*What you have to do*
Your task is to copy all of the data exactly.

*Saved data entries*
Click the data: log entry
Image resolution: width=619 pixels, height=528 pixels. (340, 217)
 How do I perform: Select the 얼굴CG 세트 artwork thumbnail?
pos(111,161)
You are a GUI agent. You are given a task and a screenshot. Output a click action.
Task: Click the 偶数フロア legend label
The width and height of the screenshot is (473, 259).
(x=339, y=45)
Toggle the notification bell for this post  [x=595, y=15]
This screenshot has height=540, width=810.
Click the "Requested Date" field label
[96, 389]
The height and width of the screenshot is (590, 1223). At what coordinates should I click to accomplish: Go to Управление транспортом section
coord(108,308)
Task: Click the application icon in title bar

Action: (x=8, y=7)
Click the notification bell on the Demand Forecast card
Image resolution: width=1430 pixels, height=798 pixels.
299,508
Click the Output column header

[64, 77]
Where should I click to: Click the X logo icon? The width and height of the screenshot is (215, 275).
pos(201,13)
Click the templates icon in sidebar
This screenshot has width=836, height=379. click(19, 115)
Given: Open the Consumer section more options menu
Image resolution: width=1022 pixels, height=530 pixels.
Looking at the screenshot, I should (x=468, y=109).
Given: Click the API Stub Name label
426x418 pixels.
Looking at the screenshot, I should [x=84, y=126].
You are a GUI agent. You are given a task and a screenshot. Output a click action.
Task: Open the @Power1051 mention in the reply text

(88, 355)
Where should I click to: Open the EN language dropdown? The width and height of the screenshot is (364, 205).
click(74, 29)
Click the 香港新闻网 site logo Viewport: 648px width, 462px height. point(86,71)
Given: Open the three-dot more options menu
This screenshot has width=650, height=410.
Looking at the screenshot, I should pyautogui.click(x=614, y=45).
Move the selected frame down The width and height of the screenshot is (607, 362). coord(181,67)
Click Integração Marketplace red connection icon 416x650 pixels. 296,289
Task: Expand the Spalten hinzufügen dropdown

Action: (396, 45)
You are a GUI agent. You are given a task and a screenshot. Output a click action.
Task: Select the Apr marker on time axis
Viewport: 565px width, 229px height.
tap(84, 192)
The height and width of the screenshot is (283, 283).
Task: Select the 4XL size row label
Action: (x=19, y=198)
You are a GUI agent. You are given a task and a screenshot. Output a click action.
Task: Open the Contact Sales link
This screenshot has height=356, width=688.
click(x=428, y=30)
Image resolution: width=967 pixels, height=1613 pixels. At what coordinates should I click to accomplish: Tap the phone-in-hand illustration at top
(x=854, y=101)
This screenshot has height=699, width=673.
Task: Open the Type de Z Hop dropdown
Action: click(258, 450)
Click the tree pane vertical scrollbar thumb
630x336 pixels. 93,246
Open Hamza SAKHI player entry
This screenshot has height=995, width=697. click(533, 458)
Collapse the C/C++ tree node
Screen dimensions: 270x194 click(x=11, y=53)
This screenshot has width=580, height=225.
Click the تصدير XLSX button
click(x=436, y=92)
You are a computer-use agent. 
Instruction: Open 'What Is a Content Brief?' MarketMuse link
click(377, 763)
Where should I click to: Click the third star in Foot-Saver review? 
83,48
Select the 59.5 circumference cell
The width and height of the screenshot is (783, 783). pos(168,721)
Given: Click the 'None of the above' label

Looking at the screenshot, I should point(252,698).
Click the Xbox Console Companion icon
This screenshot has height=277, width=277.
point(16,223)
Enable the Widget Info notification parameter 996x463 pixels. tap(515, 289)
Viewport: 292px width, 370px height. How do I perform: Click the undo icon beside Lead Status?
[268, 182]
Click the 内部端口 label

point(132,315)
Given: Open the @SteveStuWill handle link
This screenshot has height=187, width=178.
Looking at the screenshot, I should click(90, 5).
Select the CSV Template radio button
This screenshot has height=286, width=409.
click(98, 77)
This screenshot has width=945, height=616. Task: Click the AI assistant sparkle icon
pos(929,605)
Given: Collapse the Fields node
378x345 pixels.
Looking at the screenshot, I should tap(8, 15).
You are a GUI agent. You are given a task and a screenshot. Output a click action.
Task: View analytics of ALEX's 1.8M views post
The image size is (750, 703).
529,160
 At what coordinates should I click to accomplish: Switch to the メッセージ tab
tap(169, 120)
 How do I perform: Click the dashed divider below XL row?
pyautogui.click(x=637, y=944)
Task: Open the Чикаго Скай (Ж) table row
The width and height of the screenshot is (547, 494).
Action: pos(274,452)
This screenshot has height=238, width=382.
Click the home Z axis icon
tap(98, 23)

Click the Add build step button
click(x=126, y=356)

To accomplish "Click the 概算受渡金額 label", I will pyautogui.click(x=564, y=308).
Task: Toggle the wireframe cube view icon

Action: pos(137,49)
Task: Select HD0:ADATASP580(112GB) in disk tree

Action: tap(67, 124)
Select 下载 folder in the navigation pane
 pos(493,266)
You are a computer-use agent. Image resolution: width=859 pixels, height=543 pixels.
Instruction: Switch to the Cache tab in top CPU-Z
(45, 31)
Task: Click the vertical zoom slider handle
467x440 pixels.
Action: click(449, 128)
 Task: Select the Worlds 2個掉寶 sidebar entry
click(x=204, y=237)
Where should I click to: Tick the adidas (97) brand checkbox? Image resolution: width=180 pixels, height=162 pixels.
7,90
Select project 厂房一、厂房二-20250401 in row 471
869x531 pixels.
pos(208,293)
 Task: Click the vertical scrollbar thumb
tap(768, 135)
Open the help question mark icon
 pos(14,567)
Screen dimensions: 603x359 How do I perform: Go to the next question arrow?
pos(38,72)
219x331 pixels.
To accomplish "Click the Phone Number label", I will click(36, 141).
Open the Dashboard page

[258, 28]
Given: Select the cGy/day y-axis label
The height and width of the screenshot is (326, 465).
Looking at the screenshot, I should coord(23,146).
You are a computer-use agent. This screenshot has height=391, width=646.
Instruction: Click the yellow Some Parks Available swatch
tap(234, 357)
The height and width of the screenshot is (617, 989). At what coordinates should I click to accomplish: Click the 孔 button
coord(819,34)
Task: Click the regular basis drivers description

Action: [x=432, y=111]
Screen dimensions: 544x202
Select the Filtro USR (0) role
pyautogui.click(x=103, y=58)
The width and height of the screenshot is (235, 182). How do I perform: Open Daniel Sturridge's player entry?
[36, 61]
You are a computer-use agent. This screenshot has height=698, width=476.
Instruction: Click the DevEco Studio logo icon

*Task response*
Click the data: log entry
Image resolution: width=619 pixels, height=528 pixels. (340, 217)
 How do I perform: Select the 얼굴CG 세트 artwork thumbnail?
pos(111,161)
You are a GUI agent. You are given a task and a screenshot. Output a click action.
Task: Click the 偶数フロア legend label
The width and height of the screenshot is (473, 259).
(x=339, y=45)
Toggle the notification bell for this post  [x=595, y=15]
This screenshot has height=540, width=810.
Click the "Requested Date" field label
[96, 389]
The height and width of the screenshot is (590, 1223). At what coordinates should I click to accomplish: Go to Управление транспортом section
coord(108,308)
Task: Click the application icon in title bar

Action: (x=8, y=7)
Click the notification bell on the Demand Forecast card
Image resolution: width=1430 pixels, height=798 pixels.
299,508
Click the Output column header

[64, 77]
Where should I click to: Click the X logo icon? The width and height of the screenshot is (215, 275).
pos(201,13)
Click the templates icon in sidebar
This screenshot has width=836, height=379. click(19, 115)
Given: Open the Consumer section more options menu
Image resolution: width=1022 pixels, height=530 pixels.
Looking at the screenshot, I should (x=468, y=109).
Given: Click the API Stub Name label
426x418 pixels.
Looking at the screenshot, I should [x=84, y=126].
You are a GUI agent. You are given a task and a screenshot. Output a click action.
Task: Open the @Power1051 mention in the reply text

(88, 355)
Where should I click to: Open the EN language dropdown? The width and height of the screenshot is (364, 205).
click(74, 29)
Click the 香港新闻网 site logo Viewport: 648px width, 462px height. point(86,71)
Given: Open the three-dot more options menu
This screenshot has width=650, height=410.
Looking at the screenshot, I should pyautogui.click(x=614, y=45).
Move the selected frame down The width and height of the screenshot is (607, 362). coord(181,67)
Click Integração Marketplace red connection icon 416x650 pixels. 296,289
Task: Expand the Spalten hinzufügen dropdown

Action: (396, 45)
You are a GUI agent. You are given a task and a screenshot. Output a click action.
Task: Select the Apr marker on time axis
Viewport: 565px width, 229px height.
tap(84, 192)
The height and width of the screenshot is (283, 283).
Task: Select the 4XL size row label
Action: (x=19, y=198)
You are a GUI agent. You are given a task and a screenshot. Output a click action.
Task: Open the Contact Sales link
This screenshot has height=356, width=688.
click(x=428, y=30)
Image resolution: width=967 pixels, height=1613 pixels. At what coordinates should I click to accomplish: Tap the phone-in-hand illustration at top
(x=854, y=101)
This screenshot has height=699, width=673.
Task: Open the Type de Z Hop dropdown
Action: click(258, 450)
Click the tree pane vertical scrollbar thumb
630x336 pixels. 93,246
Open Hamza SAKHI player entry
This screenshot has height=995, width=697. click(533, 458)
Collapse the C/C++ tree node
Screen dimensions: 270x194 click(x=11, y=53)
This screenshot has width=580, height=225.
Click the تصدير XLSX button
click(x=436, y=92)
You are a computer-use agent. 
Instruction: Open 'What Is a Content Brief?' MarketMuse link
click(377, 763)
Where should I click to: Click the third star in Foot-Saver review? 
83,48
Select the 59.5 circumference cell
The width and height of the screenshot is (783, 783). pos(168,721)
Given: Click the 'None of the above' label

Looking at the screenshot, I should point(252,698).
Click the Xbox Console Companion icon
This screenshot has height=277, width=277.
point(16,223)
Enable the Widget Info notification parameter 996x463 pixels. tap(515, 289)
Viewport: 292px width, 370px height. How do I perform: Click the undo icon beside Lead Status?
[268, 182]
Click the 内部端口 label

point(132,315)
Given: Open the @SteveStuWill handle link
This screenshot has height=187, width=178.
Looking at the screenshot, I should click(90, 5).
Select the CSV Template radio button
This screenshot has height=286, width=409.
click(98, 77)
This screenshot has width=945, height=616. Task: Click the AI assistant sparkle icon
pos(929,605)
Given: Collapse the Fields node
378x345 pixels.
Looking at the screenshot, I should tap(8, 15).
You are a GUI agent. You are given a task and a screenshot. Output a click action.
Task: View analytics of ALEX's 1.8M views post
The image size is (750, 703).
529,160
 At what coordinates should I click to accomplish: Switch to the メッセージ tab
tap(169, 120)
 How do I perform: Click the dashed divider below XL row?
pyautogui.click(x=637, y=944)
Task: Open the Чикаго Скай (Ж) table row
The width and height of the screenshot is (547, 494).
Action: pos(274,452)
This screenshot has height=238, width=382.
Click the home Z axis icon
tap(98, 23)

Click the Add build step button
click(x=126, y=356)

To accomplish "Click the 概算受渡金額 label", I will pyautogui.click(x=564, y=308).
Task: Toggle the wireframe cube view icon

Action: pos(137,49)
Task: Select HD0:ADATASP580(112GB) in disk tree

Action: tap(67, 124)
Select 下载 folder in the navigation pane
 pos(493,266)
You are a computer-use agent. Image resolution: width=859 pixels, height=543 pixels.
Instruction: Switch to the Cache tab in top CPU-Z
(45, 31)
Task: Click the vertical zoom slider handle
467x440 pixels.
Action: click(449, 128)
 Task: Select the Worlds 2個掉寶 sidebar entry
click(x=204, y=237)
Where should I click to: Tick the adidas (97) brand checkbox? Image resolution: width=180 pixels, height=162 pixels.
7,90
Select project 厂房一、厂房二-20250401 in row 471
869x531 pixels.
pos(208,293)
 Task: Click the vertical scrollbar thumb
tap(768, 135)
Open the help question mark icon
 pos(14,567)
Screen dimensions: 603x359 How do I perform: Go to the next question arrow?
pos(38,72)
219x331 pixels.
To accomplish "Click the Phone Number label", I will click(36, 141).
Open the Dashboard page

[258, 28]
Given: Select the cGy/day y-axis label
The height and width of the screenshot is (326, 465).
Looking at the screenshot, I should coord(23,146).
You are a computer-use agent. This screenshot has height=391, width=646.
Instruction: Click the yellow Some Parks Available swatch
tap(234, 357)
The height and width of the screenshot is (617, 989). At what coordinates should I click to accomplish: Click the 孔 button
coord(819,34)
Task: Click the regular basis drivers description

Action: [x=432, y=111]
Screen dimensions: 544x202
Select the Filtro USR (0) role
pyautogui.click(x=103, y=58)
The width and height of the screenshot is (235, 182). How do I perform: Open Daniel Sturridge's player entry?
[36, 61]
You are a computer-use agent. This screenshot has height=698, width=476.
Instruction: Click the DevEco Studio logo icon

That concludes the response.